Radius of cylindrical pillar, $r=28 \mathrm{~cm}=0.28 \mathrm{~m}$
$
\text { height, } h=4 \mathrm{~m}
$

curved surface area of a cylinder $=2 \pi r h$
curved surface area of a pillar $=2 \times \frac{22}{7} \times 0.28 \times 4=7.04 \mathrm{~m}^2$
curved surface area of 24 such pillar $=7.04 \times 24=168.96 \mathrm{~m}^2$
cost of painting an area of $1 \mathrm{~m}^2=₹ 8$

Therefore, cost of painting $1689.6 \mathrm{~m}^2=168.96 \times 8=₹ 1351.68$
Example 7:

Find the height of a cylinder whose radius is $7 \mathrm{~cm}$ and the total surface area is $968 \mathrm{~cm}^2$.

Solution:

Let height of the cylinder $=h$, radius $=r=7 \mathrm{~cm}$
Total surface area $=2 \pi r(h+r)$

i.e.,
$
\begin{aligned}
2 \times \frac{22}{7} \times 7 \times(7+h) & =968 \\
h & =15 \mathrm{~cm}
\end{aligned}
$

Hence, the height of the cylinder is $15 \mathrm{~cm}$.

Example 8:

Find the height of a cuboid whose volume is $275 \mathrm{~cm}^3$ and base area is $25 \mathrm{~cm}^2$.
Solution:
$
\begin{aligned}
\text { Volume of a cuboid } & =\text { Base area } \times \text { Height } \\
\text { Hence height of the cuboid } & =\frac{\text { Volume of cuboid }}{\text { Base area }} \\
& =\frac{275}{25}=11 \mathrm{~cm}
\end{aligned}
$

Height of the cuboid is $11 \mathrm{~cm}$.
Example 9:

Agodown is in the form of a cuboid of measures $60 \mathrm{~m} \times 40 \mathrm{~m} \times 30 \mathrm{~m}$. How many cuboidal boxes can be stored in it if the volume of one box is $0.8 \mathrm{~m}^3$ ?
Solution:

$\quad$ Volume of one box $=0.8 \mathrm{~m}^3$
Volume of godown $=60 \times 40 \times 30=72000 \mathrm{~m}^3$
$
\begin{aligned}
\text { Number of boxes that can be stored in the godown } & =\frac{\text { Volume of the godown }}{\text { Volume of one box }} \\
& =\frac{60 \times 40 \times 30}{0.8}=90,000
\end{aligned}
$

Hence the number of cuboidal boxes that can be stored in the godown is 90,000 .
Example 10:

Arectangular paper of width $14 \mathrm{~cm}$ is rolled along its width and a cylinder of radius $20 \mathrm{~cm}$ is formed.

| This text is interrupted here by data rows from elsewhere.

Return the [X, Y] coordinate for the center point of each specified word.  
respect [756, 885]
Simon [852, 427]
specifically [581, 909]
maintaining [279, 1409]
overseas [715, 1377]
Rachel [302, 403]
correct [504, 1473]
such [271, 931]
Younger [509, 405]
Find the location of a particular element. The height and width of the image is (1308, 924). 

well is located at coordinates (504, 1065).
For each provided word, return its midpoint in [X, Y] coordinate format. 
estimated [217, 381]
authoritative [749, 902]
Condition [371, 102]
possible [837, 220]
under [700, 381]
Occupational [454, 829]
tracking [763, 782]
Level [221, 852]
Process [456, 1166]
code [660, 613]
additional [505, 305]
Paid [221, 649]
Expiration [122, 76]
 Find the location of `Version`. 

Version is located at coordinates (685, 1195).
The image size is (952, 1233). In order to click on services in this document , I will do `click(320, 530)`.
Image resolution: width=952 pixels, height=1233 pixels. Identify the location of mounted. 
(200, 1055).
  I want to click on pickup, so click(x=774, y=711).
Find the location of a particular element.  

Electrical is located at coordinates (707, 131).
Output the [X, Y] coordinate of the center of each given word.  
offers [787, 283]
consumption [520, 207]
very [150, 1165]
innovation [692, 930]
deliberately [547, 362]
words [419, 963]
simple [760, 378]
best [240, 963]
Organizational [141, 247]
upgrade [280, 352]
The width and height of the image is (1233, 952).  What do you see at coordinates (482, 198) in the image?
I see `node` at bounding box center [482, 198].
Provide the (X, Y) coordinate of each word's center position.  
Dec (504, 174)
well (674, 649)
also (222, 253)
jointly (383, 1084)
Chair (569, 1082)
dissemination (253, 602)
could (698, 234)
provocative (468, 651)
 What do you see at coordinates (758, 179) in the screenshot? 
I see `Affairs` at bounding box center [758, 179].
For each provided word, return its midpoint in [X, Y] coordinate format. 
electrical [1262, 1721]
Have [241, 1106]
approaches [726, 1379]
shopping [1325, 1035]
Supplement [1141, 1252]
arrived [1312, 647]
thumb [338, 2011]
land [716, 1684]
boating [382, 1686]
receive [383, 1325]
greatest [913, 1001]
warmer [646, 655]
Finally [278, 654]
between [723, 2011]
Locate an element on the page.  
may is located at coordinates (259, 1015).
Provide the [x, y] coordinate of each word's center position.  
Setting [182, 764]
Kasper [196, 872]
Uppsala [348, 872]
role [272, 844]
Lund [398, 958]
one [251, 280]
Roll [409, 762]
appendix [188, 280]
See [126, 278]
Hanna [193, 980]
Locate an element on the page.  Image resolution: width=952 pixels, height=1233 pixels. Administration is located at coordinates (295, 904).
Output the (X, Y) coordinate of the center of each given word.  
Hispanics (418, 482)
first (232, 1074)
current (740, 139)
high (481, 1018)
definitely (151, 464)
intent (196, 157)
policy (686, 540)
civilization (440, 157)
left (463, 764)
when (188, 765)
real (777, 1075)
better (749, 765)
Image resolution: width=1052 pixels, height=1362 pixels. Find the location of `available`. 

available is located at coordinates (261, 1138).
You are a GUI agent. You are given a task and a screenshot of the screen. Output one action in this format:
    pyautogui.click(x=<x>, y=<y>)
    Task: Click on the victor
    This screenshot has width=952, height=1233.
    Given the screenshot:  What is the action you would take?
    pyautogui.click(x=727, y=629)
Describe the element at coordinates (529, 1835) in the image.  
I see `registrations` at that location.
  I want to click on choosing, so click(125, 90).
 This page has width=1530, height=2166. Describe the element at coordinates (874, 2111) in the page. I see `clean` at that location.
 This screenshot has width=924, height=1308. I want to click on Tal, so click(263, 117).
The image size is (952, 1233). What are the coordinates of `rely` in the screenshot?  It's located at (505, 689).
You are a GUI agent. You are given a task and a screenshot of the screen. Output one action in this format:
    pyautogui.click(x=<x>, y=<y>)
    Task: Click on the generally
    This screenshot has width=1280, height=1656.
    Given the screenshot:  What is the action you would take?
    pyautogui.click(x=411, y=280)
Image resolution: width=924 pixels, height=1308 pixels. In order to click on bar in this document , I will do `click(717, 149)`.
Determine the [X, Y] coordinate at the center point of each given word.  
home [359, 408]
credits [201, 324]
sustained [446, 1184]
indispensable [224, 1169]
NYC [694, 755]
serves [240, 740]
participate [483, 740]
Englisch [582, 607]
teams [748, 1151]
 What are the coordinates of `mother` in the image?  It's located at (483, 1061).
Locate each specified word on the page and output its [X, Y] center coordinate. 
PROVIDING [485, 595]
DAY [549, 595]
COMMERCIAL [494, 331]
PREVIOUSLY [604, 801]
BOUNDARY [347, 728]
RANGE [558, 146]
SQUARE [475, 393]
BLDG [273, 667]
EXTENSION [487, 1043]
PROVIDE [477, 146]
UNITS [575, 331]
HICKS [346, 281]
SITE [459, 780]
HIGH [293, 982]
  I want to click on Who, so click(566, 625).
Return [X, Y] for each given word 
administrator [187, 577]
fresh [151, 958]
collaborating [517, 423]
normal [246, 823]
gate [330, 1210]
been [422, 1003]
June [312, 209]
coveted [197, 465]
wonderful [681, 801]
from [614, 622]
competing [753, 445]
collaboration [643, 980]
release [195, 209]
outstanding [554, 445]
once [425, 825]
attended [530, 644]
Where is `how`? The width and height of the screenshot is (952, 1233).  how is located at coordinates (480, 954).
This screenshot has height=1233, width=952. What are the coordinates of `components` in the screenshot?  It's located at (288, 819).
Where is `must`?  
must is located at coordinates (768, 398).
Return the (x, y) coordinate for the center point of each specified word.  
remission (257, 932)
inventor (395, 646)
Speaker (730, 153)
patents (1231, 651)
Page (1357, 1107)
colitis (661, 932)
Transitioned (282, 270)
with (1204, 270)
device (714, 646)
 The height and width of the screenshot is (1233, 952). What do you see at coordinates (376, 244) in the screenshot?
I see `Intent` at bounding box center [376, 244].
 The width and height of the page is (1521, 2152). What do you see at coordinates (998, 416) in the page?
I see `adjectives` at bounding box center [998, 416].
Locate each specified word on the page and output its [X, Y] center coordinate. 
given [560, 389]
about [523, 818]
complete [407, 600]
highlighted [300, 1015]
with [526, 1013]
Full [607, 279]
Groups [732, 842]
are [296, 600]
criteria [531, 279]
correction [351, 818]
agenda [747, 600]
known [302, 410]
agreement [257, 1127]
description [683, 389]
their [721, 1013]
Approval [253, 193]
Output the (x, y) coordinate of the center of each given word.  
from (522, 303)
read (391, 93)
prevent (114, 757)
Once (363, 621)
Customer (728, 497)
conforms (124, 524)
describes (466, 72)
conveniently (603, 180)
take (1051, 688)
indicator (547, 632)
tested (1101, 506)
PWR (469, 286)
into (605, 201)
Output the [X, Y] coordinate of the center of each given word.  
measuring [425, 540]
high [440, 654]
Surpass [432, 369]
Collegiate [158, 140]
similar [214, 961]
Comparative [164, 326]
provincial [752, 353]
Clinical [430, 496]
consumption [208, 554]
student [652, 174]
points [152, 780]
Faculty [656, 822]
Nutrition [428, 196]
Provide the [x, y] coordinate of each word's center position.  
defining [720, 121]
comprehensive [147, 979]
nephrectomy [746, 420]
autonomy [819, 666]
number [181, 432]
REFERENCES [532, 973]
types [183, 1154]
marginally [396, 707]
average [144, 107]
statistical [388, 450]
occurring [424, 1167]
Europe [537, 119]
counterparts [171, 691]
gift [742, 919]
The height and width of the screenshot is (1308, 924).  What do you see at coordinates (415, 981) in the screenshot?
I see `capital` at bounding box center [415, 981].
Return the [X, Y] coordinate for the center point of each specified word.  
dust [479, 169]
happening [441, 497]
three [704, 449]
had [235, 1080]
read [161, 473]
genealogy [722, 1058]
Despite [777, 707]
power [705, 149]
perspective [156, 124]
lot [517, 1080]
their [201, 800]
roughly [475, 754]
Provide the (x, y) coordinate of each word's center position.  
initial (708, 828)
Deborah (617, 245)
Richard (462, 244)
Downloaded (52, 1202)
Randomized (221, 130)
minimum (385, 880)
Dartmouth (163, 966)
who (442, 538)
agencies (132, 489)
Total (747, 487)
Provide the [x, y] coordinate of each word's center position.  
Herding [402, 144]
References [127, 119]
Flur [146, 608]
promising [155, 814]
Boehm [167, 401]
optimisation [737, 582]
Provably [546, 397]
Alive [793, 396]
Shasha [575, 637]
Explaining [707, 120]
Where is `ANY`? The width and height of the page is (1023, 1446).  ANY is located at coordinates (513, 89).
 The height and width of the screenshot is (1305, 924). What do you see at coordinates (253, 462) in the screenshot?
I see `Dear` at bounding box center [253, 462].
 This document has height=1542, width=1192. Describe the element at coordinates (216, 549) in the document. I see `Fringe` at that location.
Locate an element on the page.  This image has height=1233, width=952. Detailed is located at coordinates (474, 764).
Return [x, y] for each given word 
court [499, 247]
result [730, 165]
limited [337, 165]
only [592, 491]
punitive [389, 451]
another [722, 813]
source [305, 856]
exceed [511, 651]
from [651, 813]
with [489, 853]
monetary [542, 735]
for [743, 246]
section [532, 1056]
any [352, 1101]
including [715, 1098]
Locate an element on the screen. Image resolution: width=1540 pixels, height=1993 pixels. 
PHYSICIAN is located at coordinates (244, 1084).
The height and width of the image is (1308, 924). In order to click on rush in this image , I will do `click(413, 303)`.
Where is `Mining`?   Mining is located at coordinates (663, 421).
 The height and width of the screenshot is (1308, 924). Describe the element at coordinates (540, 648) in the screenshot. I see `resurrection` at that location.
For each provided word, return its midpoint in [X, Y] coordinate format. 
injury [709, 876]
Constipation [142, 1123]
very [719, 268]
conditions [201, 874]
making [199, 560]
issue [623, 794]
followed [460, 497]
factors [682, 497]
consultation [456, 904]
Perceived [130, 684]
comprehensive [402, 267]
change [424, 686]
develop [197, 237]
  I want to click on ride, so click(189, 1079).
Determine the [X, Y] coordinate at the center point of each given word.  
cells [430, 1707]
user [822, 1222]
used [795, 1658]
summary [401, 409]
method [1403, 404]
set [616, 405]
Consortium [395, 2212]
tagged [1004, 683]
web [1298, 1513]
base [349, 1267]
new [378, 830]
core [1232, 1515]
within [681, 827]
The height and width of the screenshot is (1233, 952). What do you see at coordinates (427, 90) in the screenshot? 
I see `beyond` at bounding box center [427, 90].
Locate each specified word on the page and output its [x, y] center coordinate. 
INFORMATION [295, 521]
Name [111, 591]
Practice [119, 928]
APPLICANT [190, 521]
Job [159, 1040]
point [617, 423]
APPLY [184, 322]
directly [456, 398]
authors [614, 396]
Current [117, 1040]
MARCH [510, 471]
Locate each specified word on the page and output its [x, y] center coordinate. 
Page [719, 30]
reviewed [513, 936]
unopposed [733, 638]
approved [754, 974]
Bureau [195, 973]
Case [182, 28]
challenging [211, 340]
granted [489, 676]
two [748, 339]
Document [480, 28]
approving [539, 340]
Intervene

Find the volume of the cylinder (Fig 9.31). (Take $\frac{22}{7}$ for $\pi$ )
Solution:

Acylinder is formed by rolling a rectangle about its width. Hence the width of the paper becomes height and radius of the cylinder is $20 \mathrm{~cm}$.

$\begin{aligned}
\text { Height of the cylinder } & =h=14 \mathrm{~cm} \\
\text { Radius } & =r=20 \mathrm{~cm}
\end{aligned}$

$
\begin{aligned}
\text { Volume of the cylinder } & =\mathrm{V}=\pi r^2 h \\
& =\frac{22}{7} \times 20 \times 20 \times 14=17600 \mathrm{~cm}^3
\end{aligned}
$

Hence, the volume of the cylinder is $17600 \mathrm{~cm}^3$.
Example 11:

A rectangular piece of paper $11 \mathrm{~cm} \times 4 \mathrm{~cm}$ is folded without overlapping to make a cylinder of height $4 \mathrm{~cm}$. Find the volume of the cylinder.

Solution:

Length of the paper becomes the perimeter of the base of the cylinder and width becomes height.
Let radius of the cylinder $=r$ and height $=h$
Perimeter of the base of the cylinder $=2 \pi r=11$
or
$
2 \times \frac{22}{7} \times r=11
$

Therefore,
$
\begin{aligned}
r & =\frac{7}{4} \mathrm{~cm} \\
\text { Volume of the cylinder } & =\mathrm{V}=\pi r^2 h \\
& =\frac{22}{7} \times \frac{7}{4} \times \frac{7}{4} \times 4 \mathrm{~cm}^3=38.5 \mathrm{~cm}^3 .
\end{aligned}
$

Hence the volume of the cylinder is $38.5 \mathrm{~cm}^3$.